Home Office warned against 'authoritarian tone' on web monitoring
The Home Office needs to make sure it does not 'strike too authoritarian a tone' on plans to monitor internet and phone use, according to one comms expert, especially so soon after criticism over the Budget and petrol issues.
Web monitoring: Government plans to monitor internet and phone use
The Government, under legislation expected in next month's Queen's Speech, is planning to make internet companies install hardware that will enable intelligence agency GCHQ to monitor phone calls, text messages, e-mails and websites.
The Home Office has stated that the move is key to tackling crime and terrorism.

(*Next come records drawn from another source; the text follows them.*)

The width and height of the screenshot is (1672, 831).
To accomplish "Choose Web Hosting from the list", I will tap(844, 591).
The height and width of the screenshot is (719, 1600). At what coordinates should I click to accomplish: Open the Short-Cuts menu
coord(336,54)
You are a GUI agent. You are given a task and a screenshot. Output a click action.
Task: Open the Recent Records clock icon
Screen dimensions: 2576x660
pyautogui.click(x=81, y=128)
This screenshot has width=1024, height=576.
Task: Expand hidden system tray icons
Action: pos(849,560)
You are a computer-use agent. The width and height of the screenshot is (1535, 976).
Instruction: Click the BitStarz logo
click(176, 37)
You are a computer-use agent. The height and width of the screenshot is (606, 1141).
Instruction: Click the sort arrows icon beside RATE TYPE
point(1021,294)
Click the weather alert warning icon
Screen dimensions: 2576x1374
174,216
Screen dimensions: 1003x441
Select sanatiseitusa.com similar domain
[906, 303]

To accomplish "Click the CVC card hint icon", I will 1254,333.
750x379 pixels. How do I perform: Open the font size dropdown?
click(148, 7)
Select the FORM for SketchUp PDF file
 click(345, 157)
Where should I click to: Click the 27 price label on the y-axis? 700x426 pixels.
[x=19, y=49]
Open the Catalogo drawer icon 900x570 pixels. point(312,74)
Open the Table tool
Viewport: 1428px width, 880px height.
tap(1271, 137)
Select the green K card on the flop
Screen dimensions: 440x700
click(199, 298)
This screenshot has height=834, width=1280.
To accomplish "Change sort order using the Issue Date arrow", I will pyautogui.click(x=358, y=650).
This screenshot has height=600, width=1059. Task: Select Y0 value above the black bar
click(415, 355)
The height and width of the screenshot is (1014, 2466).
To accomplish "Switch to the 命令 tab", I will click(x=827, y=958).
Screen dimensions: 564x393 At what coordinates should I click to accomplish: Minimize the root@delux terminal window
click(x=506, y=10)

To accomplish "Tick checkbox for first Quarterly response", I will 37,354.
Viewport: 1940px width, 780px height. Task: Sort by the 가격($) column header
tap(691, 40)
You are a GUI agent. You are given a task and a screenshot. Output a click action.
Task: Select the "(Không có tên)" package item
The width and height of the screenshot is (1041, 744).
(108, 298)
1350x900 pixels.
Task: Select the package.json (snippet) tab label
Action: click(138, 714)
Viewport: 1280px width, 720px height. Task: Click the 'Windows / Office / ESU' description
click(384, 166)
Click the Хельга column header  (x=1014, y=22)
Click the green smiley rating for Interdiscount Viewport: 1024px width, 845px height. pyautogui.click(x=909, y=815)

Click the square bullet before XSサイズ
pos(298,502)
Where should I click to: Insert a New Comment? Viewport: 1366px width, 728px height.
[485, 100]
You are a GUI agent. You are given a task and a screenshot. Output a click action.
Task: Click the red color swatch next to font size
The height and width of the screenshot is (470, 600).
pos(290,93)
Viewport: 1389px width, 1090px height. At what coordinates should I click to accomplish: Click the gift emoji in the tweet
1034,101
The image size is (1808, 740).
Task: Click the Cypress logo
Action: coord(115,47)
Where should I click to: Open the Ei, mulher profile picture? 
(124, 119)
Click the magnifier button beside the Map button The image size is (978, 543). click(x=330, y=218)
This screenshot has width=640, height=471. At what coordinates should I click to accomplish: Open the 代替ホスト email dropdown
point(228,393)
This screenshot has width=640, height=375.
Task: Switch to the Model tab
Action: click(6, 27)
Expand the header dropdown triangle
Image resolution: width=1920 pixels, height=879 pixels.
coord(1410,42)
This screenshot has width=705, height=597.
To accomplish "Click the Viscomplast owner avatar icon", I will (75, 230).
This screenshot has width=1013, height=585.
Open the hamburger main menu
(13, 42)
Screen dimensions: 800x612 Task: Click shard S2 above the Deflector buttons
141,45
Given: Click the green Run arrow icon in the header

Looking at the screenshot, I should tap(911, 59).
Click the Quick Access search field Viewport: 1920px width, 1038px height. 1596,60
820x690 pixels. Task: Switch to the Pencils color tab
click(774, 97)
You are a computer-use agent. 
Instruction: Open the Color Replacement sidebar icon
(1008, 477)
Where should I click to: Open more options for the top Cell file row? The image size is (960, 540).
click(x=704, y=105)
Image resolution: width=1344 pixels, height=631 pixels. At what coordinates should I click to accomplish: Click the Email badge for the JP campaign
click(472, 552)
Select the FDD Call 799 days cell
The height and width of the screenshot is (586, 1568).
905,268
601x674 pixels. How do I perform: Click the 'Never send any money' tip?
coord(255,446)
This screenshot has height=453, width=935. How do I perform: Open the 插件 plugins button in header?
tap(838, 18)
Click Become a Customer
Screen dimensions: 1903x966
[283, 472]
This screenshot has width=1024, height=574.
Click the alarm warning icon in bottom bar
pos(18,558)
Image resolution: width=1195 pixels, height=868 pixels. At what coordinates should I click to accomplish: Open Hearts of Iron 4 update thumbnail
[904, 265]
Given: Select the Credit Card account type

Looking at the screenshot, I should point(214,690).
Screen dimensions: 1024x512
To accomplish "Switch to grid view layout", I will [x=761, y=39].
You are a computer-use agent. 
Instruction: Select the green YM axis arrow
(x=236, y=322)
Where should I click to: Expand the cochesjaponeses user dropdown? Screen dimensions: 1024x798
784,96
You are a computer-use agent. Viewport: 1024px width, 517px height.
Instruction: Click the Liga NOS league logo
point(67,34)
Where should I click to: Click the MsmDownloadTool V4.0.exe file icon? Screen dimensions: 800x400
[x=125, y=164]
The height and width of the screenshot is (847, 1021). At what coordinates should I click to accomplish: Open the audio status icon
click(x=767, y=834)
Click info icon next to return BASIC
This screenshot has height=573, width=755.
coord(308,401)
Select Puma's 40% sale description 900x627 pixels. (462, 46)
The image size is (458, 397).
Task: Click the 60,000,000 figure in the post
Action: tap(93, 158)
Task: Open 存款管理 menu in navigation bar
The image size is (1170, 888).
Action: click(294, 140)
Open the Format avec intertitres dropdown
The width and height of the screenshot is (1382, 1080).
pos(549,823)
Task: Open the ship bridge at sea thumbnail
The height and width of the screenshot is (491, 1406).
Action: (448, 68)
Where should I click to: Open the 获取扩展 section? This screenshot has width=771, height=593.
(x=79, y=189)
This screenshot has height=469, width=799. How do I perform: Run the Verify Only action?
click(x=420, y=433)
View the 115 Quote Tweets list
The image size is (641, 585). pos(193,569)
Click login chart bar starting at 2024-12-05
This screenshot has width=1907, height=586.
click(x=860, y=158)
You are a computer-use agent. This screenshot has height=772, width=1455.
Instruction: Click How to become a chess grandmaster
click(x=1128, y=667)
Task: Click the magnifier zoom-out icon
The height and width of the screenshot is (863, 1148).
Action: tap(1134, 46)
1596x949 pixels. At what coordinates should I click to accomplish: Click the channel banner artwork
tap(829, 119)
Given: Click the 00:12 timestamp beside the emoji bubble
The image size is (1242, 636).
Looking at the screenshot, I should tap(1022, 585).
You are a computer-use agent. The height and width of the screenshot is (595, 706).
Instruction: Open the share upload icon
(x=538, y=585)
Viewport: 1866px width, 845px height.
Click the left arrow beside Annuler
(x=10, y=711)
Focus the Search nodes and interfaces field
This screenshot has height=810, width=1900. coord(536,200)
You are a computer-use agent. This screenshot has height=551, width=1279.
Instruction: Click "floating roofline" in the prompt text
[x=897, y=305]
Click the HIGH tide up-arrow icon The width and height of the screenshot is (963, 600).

A Home Office spokesman said: ‘It is vital that police and security services are able to obtain communications data in certain circumstances to investigate serious crime and terrorism and to protect the public. We need to take action to maintain the continued availability of communications data as technology changes.’
Jon McLeod, chairman, corporate & public affairs, Weber Shandwick, told PRWeek: ‘The Home Office needs to take care not to strike too authoritarian a tone, especially when the competence of government has been called into question by pasty 'n' pumpsgate. The people will need persuading and reassurance. This sort of thing cannot be taken for granted.'
McLeod added that there was a case for 'making sure there is accountable access to this sort of information where it can be shown to be verifiably in the public interest and in the interests of justice'.
Civil liberties groups have criticised the move, as well as Conservative backbencher and former shadow home secretary David Davis. He said: ‘It’s an unnecessary extension of the ability of the state to snoop on ordinary people.’
O2, which has not been consulted on the proposals, said: ‘We need to see the details of the proposals to understand what this means for us and our customers. Like other comms companies, we are already obliged to provide customer information to the police under the Regulation of Investigatory Powers Act.’
In 2009, Labour tried to introduce a database of the public’s phone calls and emails but eventually dropped the plans following widespread anger.